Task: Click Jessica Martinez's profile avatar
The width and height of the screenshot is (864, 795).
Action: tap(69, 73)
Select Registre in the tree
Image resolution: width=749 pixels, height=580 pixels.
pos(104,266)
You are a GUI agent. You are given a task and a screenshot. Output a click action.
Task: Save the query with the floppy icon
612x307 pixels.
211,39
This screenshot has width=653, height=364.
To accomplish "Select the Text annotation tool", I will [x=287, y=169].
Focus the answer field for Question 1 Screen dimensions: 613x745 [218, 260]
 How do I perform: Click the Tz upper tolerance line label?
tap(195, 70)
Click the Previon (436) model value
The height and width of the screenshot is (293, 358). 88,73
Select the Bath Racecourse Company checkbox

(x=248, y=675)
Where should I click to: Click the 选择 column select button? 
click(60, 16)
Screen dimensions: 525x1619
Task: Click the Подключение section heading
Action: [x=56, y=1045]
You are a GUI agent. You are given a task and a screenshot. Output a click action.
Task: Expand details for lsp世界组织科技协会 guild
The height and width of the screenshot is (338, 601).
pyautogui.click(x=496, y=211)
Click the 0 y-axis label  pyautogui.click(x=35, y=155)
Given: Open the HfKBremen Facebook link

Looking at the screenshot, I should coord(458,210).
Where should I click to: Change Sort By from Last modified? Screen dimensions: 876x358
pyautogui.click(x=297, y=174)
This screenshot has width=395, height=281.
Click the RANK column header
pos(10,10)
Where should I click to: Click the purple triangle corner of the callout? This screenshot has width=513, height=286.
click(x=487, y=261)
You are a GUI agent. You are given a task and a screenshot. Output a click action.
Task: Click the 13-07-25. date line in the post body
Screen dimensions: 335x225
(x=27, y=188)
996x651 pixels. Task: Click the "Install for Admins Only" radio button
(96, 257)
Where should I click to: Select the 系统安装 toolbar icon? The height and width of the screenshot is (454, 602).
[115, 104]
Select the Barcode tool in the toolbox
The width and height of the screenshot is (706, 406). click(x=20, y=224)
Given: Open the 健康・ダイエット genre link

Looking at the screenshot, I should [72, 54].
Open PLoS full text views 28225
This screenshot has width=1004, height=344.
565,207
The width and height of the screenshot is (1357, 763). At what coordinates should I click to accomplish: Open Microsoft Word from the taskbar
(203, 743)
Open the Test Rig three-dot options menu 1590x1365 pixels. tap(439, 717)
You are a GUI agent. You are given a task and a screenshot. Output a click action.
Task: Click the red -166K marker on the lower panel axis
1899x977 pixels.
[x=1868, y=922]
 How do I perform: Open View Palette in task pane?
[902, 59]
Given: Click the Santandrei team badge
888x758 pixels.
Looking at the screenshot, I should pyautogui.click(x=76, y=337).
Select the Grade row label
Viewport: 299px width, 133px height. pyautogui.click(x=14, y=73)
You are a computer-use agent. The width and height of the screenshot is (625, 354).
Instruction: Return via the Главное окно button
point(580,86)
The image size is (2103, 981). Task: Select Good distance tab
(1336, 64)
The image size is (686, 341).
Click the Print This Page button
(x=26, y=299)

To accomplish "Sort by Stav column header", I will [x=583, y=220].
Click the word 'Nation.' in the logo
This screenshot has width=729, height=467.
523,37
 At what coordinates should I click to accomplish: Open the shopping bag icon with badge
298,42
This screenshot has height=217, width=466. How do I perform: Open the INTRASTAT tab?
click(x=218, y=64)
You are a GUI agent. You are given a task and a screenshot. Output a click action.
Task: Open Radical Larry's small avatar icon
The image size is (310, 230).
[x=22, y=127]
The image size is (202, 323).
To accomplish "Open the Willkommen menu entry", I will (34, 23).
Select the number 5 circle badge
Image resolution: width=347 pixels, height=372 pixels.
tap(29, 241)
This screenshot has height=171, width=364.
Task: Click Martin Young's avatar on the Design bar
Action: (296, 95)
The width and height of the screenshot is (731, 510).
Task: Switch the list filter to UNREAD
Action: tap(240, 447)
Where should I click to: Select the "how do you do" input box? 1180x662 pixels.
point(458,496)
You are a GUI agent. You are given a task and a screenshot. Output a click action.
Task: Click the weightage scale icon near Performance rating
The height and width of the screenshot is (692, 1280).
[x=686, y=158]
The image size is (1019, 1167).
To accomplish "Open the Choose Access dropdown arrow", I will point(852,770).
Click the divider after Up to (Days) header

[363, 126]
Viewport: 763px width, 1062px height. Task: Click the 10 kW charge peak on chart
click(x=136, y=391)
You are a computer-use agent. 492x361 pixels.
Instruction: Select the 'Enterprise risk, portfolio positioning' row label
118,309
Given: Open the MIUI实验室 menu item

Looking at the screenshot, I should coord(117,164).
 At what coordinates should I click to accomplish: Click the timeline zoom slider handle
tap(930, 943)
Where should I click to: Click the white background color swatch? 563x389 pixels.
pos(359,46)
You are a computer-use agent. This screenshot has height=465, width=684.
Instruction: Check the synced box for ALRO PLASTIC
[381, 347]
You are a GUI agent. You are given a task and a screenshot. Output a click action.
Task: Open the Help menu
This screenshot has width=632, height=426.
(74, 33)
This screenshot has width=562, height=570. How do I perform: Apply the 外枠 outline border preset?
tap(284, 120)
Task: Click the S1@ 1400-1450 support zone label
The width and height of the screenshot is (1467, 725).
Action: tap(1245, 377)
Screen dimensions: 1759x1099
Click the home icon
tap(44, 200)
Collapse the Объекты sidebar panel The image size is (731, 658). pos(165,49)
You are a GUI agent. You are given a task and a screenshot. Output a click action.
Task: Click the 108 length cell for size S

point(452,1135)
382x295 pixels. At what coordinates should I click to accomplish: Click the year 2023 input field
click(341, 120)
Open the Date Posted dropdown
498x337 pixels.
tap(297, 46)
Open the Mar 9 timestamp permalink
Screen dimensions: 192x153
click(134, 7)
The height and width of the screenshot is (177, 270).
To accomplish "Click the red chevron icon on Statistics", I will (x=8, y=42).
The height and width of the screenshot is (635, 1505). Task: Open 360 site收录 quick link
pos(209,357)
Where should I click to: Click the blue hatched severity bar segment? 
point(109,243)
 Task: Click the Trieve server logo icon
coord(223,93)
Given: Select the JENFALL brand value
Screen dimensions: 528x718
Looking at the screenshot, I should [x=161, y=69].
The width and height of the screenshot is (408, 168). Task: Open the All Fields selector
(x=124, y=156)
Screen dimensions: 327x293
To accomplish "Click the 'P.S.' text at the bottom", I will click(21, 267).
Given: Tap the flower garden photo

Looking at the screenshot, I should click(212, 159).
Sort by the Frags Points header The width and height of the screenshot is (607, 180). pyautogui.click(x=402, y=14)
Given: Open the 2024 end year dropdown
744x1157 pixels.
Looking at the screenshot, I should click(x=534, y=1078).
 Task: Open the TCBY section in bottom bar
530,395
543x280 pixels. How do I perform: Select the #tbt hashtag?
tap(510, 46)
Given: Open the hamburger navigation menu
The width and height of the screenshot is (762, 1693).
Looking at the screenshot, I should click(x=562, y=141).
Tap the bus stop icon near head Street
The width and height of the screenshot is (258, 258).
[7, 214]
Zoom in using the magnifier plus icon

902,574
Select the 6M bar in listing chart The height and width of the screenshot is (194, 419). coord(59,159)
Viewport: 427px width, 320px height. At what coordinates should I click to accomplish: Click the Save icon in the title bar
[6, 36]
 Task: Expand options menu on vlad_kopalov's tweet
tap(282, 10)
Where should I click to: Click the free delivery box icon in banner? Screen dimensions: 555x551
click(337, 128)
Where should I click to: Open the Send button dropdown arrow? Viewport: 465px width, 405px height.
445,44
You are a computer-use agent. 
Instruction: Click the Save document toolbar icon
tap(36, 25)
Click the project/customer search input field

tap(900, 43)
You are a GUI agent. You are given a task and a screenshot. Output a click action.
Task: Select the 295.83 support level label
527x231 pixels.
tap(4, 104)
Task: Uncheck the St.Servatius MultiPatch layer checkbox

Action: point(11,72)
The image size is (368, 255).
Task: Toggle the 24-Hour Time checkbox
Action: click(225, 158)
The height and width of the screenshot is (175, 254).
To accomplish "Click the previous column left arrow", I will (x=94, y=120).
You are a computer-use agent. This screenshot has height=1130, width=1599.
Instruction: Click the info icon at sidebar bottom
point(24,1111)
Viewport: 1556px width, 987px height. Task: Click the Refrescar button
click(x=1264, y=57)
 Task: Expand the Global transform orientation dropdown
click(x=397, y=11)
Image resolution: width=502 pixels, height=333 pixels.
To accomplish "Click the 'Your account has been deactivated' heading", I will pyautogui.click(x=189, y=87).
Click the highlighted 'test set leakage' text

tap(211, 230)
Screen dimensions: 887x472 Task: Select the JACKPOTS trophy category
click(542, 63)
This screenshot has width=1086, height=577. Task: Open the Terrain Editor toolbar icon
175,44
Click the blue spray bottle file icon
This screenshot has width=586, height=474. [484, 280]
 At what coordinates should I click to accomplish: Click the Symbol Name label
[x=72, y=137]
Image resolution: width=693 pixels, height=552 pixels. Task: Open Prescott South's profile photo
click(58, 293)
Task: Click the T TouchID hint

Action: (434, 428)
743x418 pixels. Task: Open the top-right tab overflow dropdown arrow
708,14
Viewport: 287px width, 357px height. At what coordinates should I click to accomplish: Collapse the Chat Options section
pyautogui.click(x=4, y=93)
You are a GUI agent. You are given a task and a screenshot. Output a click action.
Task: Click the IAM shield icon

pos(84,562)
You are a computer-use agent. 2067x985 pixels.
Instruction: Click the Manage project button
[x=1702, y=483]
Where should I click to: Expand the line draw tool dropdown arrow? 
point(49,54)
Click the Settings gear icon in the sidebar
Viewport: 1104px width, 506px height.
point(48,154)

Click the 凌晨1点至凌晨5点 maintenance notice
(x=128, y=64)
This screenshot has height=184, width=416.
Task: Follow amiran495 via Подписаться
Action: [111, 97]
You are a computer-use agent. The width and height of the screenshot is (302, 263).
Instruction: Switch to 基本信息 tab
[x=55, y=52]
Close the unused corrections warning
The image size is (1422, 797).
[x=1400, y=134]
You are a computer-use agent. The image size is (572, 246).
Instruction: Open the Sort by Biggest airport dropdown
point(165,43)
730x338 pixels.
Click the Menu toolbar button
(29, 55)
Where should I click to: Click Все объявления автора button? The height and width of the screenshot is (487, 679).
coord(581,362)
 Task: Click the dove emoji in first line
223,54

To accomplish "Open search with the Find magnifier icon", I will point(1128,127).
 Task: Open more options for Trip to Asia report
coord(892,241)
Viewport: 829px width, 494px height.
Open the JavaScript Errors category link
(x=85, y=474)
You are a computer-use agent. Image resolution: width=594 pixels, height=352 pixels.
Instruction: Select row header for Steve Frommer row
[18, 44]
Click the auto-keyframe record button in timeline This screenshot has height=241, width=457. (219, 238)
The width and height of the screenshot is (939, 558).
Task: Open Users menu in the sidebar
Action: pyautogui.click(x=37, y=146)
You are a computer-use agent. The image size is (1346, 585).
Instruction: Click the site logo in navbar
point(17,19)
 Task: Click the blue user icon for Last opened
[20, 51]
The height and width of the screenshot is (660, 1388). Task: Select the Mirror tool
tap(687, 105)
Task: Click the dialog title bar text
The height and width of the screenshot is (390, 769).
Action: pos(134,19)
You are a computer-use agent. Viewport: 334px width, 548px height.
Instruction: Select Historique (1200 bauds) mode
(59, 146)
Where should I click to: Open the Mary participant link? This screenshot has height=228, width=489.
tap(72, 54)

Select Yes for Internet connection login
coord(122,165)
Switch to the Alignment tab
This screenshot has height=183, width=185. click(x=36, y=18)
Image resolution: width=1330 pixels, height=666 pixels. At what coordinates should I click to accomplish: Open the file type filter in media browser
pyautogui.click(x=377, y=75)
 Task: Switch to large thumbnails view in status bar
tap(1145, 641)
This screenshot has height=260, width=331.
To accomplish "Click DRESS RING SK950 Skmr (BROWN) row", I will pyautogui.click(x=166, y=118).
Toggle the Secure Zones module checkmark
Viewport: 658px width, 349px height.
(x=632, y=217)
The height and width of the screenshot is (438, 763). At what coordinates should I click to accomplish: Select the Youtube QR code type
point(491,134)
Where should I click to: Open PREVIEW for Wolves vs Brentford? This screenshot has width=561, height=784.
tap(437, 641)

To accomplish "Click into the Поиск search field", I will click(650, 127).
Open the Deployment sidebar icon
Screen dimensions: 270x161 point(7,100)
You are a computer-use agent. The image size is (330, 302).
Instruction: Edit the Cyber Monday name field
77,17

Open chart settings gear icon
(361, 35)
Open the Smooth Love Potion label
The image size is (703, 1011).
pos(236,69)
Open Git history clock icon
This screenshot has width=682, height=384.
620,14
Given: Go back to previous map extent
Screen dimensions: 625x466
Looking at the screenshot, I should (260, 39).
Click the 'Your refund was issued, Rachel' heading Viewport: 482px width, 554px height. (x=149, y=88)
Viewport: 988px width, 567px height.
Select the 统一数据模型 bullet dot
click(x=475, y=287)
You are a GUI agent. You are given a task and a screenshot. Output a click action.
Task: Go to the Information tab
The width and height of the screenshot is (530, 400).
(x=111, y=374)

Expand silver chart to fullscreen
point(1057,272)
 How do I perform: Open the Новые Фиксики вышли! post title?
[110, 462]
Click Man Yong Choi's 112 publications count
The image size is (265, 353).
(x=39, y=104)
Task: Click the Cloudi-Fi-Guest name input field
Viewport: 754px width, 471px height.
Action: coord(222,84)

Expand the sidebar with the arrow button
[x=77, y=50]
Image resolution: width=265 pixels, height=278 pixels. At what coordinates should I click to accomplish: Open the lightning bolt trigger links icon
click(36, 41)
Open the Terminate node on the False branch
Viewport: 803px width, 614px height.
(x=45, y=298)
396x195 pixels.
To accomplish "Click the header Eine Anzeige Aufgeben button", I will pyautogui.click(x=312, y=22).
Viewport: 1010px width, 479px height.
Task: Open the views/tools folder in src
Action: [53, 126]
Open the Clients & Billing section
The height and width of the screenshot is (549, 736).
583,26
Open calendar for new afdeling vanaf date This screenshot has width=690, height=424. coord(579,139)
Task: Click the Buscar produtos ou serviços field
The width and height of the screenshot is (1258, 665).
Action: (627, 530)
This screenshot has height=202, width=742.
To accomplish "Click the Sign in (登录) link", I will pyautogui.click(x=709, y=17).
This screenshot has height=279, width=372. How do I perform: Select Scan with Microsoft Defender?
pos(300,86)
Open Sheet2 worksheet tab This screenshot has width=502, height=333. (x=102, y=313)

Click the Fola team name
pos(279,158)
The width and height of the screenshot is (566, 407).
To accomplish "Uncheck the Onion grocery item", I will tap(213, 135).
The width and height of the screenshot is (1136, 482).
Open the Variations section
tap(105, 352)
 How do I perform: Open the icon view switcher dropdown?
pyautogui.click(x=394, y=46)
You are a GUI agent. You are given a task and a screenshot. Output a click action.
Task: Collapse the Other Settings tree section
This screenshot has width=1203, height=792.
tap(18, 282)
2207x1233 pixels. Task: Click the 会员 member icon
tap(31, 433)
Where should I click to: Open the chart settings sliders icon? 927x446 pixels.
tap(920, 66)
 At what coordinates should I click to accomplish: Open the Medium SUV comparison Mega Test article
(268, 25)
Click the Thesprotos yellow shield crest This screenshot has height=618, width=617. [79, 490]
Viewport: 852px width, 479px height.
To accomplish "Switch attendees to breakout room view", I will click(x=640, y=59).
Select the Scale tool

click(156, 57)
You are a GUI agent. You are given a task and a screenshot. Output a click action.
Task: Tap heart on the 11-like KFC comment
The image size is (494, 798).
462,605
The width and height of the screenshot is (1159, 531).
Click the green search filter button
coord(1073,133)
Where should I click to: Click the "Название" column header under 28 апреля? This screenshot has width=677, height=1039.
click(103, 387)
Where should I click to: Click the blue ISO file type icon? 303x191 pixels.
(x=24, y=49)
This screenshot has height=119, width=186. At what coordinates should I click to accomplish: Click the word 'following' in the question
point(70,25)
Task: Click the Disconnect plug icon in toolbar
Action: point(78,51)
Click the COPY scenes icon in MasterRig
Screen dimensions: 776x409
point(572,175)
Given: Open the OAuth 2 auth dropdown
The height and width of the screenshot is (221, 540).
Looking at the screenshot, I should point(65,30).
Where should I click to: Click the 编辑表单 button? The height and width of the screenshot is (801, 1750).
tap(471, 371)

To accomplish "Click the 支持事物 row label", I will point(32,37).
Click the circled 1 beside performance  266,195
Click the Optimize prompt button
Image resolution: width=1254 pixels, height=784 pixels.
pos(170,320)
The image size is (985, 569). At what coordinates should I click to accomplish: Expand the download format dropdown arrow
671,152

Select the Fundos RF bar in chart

• _EXERCISE OBJECTIVE_
Please render the listing from its first line through the line containing "pos(104,266)" as a Markdown table with the columns Row and Line, numbering each line and omitting blank lines.

• _WRITTEN RESPONSE_
| Row | Line |
|---|---|
| 1 | Task: Click Jessica Martinez's profile avatar |
| 2 | The width and height of the screenshot is (864, 795). |
| 3 | Action: tap(69, 73) |
| 4 | Select Registre in the tree |
| 5 | Image resolution: width=749 pixels, height=580 pixels. |
| 6 | pos(104,266) |